Start of SUPPLIED PASSAGE
Question

For the hypothesis test $$H_{0}: \mu=7$$ against $$H_{1}: \mu \neq 7$$ with variance unknown and $$n=20$$, approximate the $$P$$ -value for each of the following test statistics. (a) $$t_{0}=2.05$$(b) $$t_{0}=-1.84$$(c) $$t_{0}=0.4$$

Answer

## Question1:

**step1 Determine the Degrees of Freedom**

For a t-test, the degrees of freedom (df) are calculated as $$n-1$$, where $$n$$ is the sample size. In this problem, the sample size is $$n=20$$.

$$df = n - 1 = 20 - 1 = 19$$

## Question1.a:

**step1 Approximate P-value for $$t_{0}=2.05$$**

For a two-tailed hypothesis test (indicated by $$H_1: \mu \neq 7$$), the P-value is calculated as $$2 \times P(T > |t_0|)$$. We need to find the probability that a t-distributed random variable with 19 degrees of freedom is greater than $$|2.05| = 2.05$$. We refer to a t-distribution table for $$df=19$$.

$$\text{P-value} = 2 \times P(T > 2.05 \mid df=19)$$

From the t-distribution table for $$df=19$$:

$$t_{0.05, 19} = 1.729$$

$$t_{0.025, 19} = 2.093$$

Since $$1.729 < 2.05 < 2.093$$, we can deduce the following for the one-tailed probability:

$$0.025 < P(T > 2.05) < 0.05$$

Multiplying by 2 for the two-tailed P-value:

$$2 \times 0.025 < \text{P-value} < 2 \times 0.05$$

$$0.05 < \text{P-value} < 0.10$$

## Question1.b:

**step1 Approximate P-value for $$t_{0}=-1.84$$**

For a two-tailed test, we use the absolute value of the test statistic, so $$|t_0| = |-1.84| = 1.84$$. We need to find the probability that a t-distributed random variable with 19 degrees of freedom is greater than 1.84. We refer to a t-distribution table for $$df=19$$.
End of SUPPLIED PASSAGE
Start of DATA SHOWN
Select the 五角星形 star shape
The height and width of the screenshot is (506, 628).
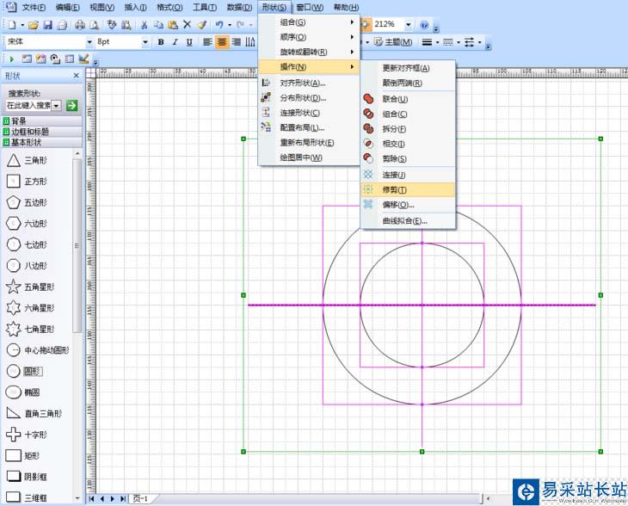coord(14,287)
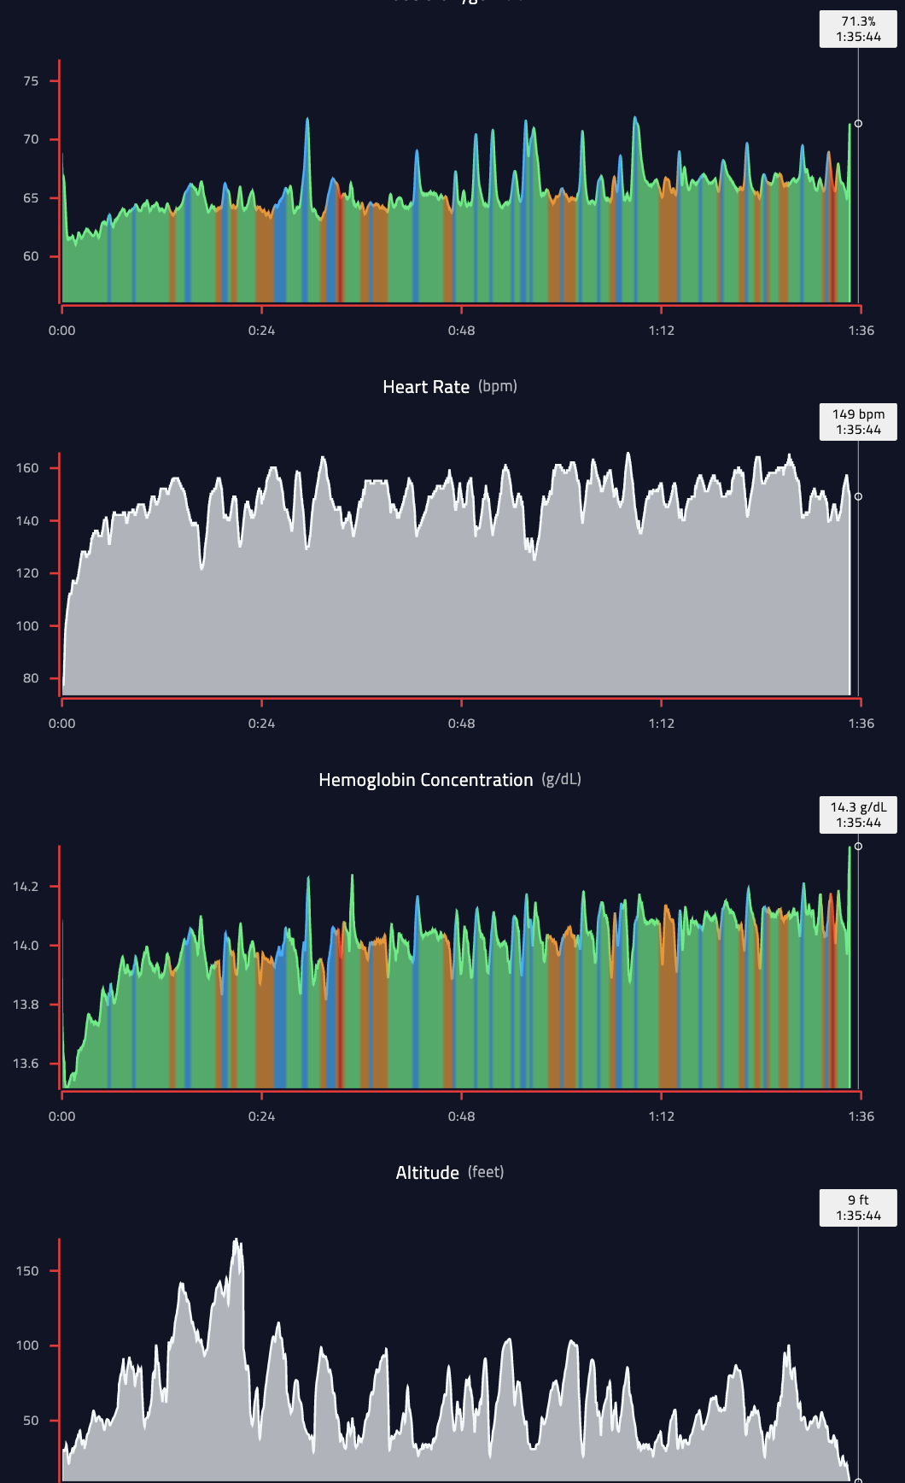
End of DATA SHOWN
SET OF TASKS ->
**1.** Translate into Spanish this sentence from the P-value solution: "For a t-test, the degrees of freedom (df) are calculated as $$n-1$$, where $$n$$ is the sample size."
**2.** Continue the P-value solution from where it stops.

ANSWERS ->
**1.** Para una prueba t, los grados de libertad (gl) se calculan como $$n-1$$, donde $$n$$ es el tamaño de la muestra.

**2.**
$$\text{P-value} = 2 \times P(T > 1.84 \mid df=19)$$

From the t-distribution table for $$df=19$$:

$$t_{0.05, 19} = 1.729$$

$$t_{0.025, 19} = 2.093$$

Since $$1.729 < 1.84 < 2.093$$, we can deduce the following for the one-tailed probability:

$$0.025 < P(T > 1.84) < 0.05$$

Multiplying by 2 for the two-tailed P-value:

$$2 \times 0.025 < \text{P-value} < 2 \times 0.05$$

$$0.05 < \text{P-value} < 0.10$$

## Question1.c:

**step1 Approximate P-value for $$t_{0}=0.4$$**

For a two-tailed test, we use the absolute value of the test statistic, so $$|t_0| = |0.4| = 0.4$$. We need to find the probability that a t-distributed random variable with 19 degrees of freedom is greater than 0.4. We refer to a t-distribution table for $$df=19$$.

$$\text{P-value} = 2 \times P(T > 0.4 \mid df=19)$$

From the t-distribution table for $$df=19$$:

$$t_{0.10, 19} = 1.328$$

Since $$0.4 < 1.328$$, the probability $$P(T > 0.4)$$ must be greater than $$P(T > 1.328)$$, which is 0.10 for a one-tailed test. This means the test statistic is closer to the center of the distribution.

$$P(T > 0.4) > 0.10$$

Multiplying by 2 for the two-tailed P-value:

$$\text{P-value} > 2 \times 0.10$$

$$\text{P-value} > 0.20$$

Alternative answer

Answer:
(a) The P-value is approximately 0.054.
(b) The P-value is approximately 0.078.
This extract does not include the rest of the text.